# DATA SHOWN start

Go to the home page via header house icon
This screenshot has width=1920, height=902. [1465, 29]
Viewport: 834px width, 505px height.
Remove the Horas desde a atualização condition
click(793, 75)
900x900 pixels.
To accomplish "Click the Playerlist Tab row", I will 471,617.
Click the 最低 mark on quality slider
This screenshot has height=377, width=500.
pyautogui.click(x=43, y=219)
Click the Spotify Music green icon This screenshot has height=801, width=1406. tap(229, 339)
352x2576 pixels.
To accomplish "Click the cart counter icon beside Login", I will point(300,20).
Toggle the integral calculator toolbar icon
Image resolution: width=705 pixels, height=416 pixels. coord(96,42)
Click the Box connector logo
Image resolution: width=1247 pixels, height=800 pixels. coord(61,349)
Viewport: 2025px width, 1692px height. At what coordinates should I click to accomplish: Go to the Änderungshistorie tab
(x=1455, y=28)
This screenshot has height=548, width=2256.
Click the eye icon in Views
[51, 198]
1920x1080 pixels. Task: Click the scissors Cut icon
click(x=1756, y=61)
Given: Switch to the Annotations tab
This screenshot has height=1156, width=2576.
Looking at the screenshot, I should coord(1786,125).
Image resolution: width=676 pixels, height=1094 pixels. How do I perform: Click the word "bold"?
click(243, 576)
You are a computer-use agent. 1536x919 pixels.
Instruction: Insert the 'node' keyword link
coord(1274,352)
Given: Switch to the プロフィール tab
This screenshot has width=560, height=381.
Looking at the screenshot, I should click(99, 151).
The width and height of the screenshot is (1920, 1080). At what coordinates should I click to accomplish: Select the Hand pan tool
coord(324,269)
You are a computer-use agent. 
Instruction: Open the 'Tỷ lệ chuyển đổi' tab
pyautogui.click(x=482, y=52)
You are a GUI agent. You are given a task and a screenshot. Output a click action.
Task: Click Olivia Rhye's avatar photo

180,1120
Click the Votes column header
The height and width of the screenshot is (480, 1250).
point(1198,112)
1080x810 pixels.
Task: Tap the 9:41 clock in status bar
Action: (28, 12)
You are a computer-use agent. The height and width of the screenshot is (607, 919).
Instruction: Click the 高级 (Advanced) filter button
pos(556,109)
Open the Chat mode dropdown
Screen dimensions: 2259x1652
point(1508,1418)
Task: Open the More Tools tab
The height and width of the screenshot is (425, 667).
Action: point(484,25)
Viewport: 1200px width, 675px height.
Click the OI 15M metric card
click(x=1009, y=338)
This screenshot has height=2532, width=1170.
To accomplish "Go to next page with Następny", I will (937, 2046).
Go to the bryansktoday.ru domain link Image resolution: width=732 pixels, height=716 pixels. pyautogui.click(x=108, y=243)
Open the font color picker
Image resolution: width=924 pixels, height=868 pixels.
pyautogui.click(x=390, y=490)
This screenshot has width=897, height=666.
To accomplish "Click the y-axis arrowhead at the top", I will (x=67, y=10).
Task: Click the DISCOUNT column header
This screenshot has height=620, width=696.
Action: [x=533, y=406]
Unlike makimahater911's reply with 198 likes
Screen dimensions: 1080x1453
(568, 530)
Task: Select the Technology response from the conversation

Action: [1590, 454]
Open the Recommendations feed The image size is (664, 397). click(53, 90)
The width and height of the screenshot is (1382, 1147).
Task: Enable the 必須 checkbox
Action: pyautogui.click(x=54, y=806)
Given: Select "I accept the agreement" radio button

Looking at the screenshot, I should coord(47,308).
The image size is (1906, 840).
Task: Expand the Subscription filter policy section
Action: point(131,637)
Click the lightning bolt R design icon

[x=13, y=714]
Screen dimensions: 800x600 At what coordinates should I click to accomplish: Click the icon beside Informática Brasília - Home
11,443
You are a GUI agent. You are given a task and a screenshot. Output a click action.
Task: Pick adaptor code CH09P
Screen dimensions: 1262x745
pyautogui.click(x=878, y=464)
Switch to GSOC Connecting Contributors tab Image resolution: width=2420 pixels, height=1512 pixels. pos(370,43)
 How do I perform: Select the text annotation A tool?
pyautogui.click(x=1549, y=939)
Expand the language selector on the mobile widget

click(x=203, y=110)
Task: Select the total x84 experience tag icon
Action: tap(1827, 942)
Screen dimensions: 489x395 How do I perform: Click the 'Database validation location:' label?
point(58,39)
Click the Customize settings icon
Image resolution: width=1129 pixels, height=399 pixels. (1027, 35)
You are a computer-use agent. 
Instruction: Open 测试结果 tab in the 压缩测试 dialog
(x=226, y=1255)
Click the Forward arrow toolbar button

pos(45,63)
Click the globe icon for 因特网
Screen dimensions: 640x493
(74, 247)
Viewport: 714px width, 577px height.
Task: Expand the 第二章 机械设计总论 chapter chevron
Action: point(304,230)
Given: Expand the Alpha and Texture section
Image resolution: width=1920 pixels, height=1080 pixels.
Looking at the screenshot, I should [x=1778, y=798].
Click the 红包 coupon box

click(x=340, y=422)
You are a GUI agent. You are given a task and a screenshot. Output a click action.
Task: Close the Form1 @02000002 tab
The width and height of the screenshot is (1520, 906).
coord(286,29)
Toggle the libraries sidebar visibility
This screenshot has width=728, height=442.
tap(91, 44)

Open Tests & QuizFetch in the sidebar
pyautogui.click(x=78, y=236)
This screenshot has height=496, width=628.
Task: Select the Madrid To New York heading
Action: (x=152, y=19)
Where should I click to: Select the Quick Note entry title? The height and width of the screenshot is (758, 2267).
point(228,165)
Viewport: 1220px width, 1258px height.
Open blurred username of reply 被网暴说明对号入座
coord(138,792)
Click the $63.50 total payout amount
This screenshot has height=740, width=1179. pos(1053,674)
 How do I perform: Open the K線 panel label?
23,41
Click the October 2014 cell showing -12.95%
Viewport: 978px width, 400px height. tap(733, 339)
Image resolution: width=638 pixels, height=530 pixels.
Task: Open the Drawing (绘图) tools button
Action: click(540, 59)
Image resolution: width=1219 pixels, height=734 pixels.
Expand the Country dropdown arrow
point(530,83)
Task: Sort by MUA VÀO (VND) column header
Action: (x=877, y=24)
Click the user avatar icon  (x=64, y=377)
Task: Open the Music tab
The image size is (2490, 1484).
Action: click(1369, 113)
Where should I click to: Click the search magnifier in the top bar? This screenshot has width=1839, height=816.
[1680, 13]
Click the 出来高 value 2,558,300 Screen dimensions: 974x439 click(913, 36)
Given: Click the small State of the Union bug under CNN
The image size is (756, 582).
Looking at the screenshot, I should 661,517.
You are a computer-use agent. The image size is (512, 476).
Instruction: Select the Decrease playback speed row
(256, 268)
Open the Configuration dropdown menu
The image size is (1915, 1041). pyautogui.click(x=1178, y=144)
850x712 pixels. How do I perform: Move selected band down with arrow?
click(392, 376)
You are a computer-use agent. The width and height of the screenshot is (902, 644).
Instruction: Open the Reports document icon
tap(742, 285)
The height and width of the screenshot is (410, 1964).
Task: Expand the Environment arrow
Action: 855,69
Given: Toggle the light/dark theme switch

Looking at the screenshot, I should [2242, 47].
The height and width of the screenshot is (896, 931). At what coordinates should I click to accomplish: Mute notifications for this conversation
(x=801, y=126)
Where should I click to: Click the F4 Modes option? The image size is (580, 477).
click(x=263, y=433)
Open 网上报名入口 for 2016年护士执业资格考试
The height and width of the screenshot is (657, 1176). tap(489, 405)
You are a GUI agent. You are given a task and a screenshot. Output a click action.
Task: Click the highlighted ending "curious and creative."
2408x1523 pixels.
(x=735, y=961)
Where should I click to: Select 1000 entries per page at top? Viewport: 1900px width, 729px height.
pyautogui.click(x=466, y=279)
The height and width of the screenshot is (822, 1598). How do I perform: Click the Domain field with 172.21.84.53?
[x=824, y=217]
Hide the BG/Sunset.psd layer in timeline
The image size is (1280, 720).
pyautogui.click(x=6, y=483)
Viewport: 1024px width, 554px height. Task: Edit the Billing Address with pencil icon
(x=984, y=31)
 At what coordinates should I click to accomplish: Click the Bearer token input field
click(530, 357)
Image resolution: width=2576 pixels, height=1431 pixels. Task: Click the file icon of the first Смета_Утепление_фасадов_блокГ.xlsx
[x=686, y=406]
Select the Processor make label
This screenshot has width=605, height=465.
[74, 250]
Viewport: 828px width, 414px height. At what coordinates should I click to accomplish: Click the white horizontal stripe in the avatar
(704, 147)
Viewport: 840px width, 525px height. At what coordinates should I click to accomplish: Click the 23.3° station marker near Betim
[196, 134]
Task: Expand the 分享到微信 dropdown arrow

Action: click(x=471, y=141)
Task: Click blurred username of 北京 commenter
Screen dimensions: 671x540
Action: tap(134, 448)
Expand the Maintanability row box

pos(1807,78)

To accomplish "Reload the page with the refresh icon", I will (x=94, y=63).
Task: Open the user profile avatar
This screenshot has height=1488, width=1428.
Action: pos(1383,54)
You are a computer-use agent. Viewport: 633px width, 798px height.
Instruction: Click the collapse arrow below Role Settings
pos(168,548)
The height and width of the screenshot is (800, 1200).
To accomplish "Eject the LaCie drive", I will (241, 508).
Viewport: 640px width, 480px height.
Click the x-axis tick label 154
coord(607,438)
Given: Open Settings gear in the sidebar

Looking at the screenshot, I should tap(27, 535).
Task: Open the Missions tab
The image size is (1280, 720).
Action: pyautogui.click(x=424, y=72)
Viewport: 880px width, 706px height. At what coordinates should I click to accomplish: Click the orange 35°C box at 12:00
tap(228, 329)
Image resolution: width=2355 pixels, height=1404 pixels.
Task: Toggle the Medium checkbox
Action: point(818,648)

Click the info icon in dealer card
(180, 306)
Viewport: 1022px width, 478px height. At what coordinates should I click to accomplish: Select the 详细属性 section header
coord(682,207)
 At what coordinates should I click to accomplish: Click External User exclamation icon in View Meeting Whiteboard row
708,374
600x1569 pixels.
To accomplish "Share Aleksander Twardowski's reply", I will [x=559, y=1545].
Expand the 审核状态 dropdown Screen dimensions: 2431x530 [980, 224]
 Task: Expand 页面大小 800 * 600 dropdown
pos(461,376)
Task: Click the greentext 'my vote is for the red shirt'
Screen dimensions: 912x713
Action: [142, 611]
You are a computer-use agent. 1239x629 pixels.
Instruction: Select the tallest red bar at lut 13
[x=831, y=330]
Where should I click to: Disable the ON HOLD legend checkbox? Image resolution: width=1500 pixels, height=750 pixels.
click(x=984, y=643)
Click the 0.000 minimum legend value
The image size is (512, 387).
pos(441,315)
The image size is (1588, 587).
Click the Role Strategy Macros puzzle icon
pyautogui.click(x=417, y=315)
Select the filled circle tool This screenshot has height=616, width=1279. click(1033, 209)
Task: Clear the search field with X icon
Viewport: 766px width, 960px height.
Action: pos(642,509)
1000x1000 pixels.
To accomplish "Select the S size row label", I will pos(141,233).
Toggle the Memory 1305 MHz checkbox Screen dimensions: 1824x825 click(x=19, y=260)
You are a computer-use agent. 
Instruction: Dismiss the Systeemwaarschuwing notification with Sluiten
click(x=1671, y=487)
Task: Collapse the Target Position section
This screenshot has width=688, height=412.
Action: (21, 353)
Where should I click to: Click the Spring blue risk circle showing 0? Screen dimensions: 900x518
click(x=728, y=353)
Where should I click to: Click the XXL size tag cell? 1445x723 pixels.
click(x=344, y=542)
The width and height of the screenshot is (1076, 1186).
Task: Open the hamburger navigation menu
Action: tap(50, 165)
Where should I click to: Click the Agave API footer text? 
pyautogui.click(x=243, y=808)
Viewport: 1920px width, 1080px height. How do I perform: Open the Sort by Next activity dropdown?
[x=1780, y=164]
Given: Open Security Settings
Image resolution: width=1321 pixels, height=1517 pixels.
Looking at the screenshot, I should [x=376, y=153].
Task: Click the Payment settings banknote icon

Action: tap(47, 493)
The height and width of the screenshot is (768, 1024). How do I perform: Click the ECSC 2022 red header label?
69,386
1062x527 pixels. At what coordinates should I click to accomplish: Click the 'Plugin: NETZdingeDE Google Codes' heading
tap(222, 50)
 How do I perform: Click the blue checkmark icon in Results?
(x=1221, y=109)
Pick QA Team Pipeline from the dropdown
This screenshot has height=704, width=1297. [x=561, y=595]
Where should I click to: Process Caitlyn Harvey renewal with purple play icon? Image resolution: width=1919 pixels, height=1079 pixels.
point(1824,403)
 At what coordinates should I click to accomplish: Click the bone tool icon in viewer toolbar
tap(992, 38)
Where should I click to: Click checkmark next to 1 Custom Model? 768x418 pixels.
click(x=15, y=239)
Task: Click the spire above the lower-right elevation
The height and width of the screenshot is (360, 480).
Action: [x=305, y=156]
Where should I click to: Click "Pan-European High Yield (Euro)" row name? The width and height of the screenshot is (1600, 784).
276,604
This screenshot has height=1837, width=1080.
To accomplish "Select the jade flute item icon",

# DATA SHOWN end

* _EXERCISE_: Retype the records without any changes, beginning at the first line and continuing through the line that contains "Action: (28, 12)".

* _SOLVED PROBLEM_:
Go to the home page via header house icon
This screenshot has width=1920, height=902. [1465, 29]
Viewport: 834px width, 505px height.
Remove the Horas desde a atualização condition
click(793, 75)
900x900 pixels.
To accomplish "Click the Playerlist Tab row", I will 471,617.
Click the 最低 mark on quality slider
This screenshot has height=377, width=500.
pyautogui.click(x=43, y=219)
Click the Spotify Music green icon This screenshot has height=801, width=1406. tap(229, 339)
352x2576 pixels.
To accomplish "Click the cart counter icon beside Login", I will point(300,20).
Toggle the integral calculator toolbar icon
Image resolution: width=705 pixels, height=416 pixels. coord(96,42)
Click the Box connector logo
Image resolution: width=1247 pixels, height=800 pixels. coord(61,349)
Viewport: 2025px width, 1692px height. At what coordinates should I click to accomplish: Go to the Änderungshistorie tab
(x=1455, y=28)
This screenshot has height=548, width=2256.
Click the eye icon in Views
[51, 198]
1920x1080 pixels. Task: Click the scissors Cut icon
click(x=1756, y=61)
Given: Switch to the Annotations tab
This screenshot has height=1156, width=2576.
Looking at the screenshot, I should coord(1786,125).
Image resolution: width=676 pixels, height=1094 pixels. How do I perform: Click the word "bold"?
click(243, 576)
You are a computer-use agent. 1536x919 pixels.
Instruction: Insert the 'node' keyword link
coord(1274,352)
Given: Switch to the プロフィール tab
This screenshot has width=560, height=381.
Looking at the screenshot, I should click(99, 151).
The width and height of the screenshot is (1920, 1080). At what coordinates should I click to accomplish: Select the Hand pan tool
coord(324,269)
You are a computer-use agent. 
Instruction: Open the 'Tỷ lệ chuyển đổi' tab
pyautogui.click(x=482, y=52)
You are a GUI agent. You are given a task and a screenshot. Output a click action.
Task: Click Olivia Rhye's avatar photo

180,1120
Click the Votes column header
The height and width of the screenshot is (480, 1250).
point(1198,112)
1080x810 pixels.
Task: Tap the 9:41 clock in status bar
Action: (28, 12)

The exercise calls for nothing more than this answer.